**EXERCISE TASK:** Format the stretch of the records that opens with the line containing "Where should I click to: Clear" and closes with the line containing "click(1153, 630)" as a Markdown table with the columns Row and Line, numbering each line and omitting blank ones. Leave the pictures out of your answer.

BEGIN AVAILABLE RECORDS

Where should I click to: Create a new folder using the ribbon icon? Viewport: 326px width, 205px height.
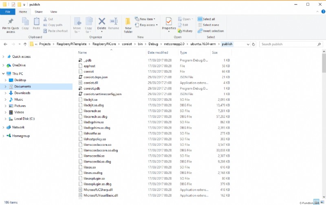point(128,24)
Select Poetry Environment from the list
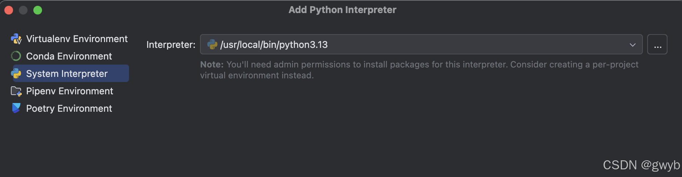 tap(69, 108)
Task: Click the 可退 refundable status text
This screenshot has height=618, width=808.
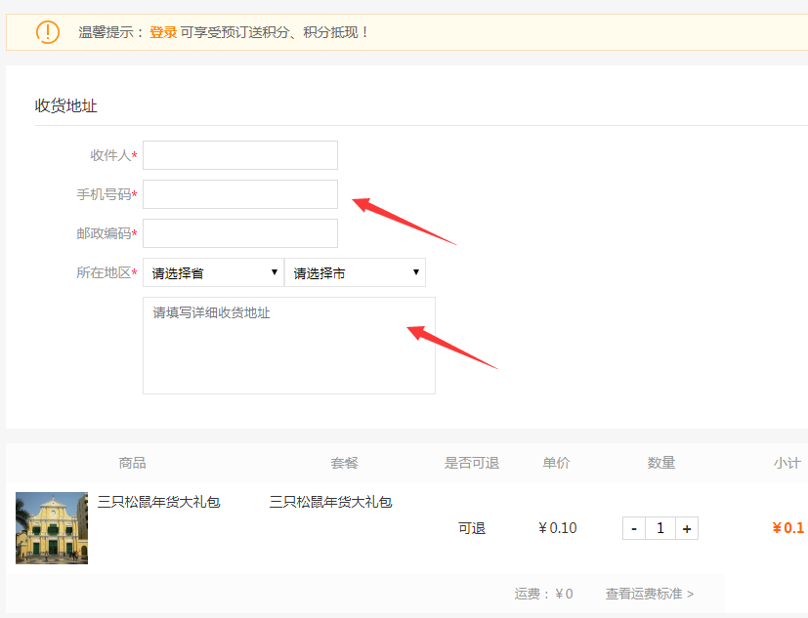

END AVAILABLE RECORDS
BEGIN AVAILABLE RECORDS

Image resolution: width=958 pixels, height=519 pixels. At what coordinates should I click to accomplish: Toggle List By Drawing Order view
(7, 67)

END AVAILABLE RECORDS
BEGIN AVAILABLE RECORDS

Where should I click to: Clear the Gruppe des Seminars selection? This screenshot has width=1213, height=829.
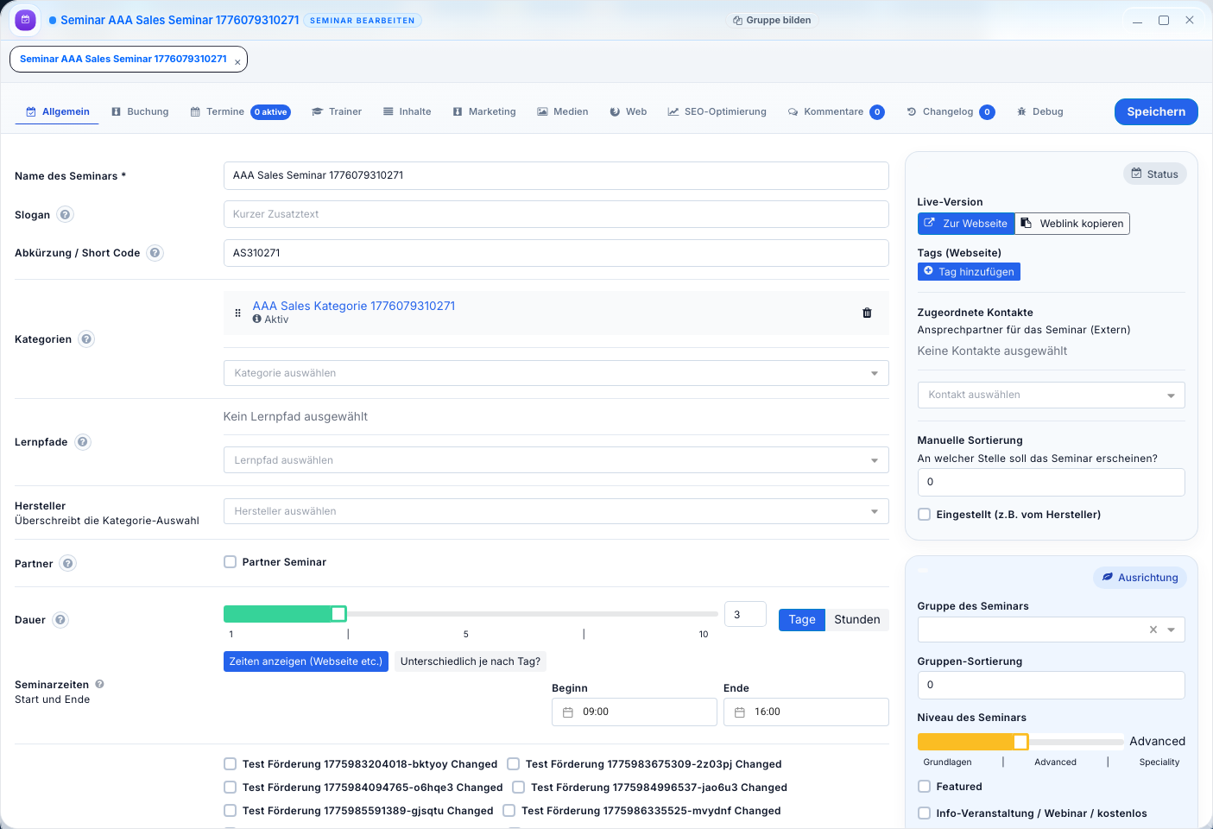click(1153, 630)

END AVAILABLE RECORDS

**FINISHED ANSWER:**
| Row | Line |
|---|---|
| 1 | Where should I click to: Clear the Gruppe des Seminars selection? This screenshot has width=1213, height=829. |
| 2 | click(1153, 630) |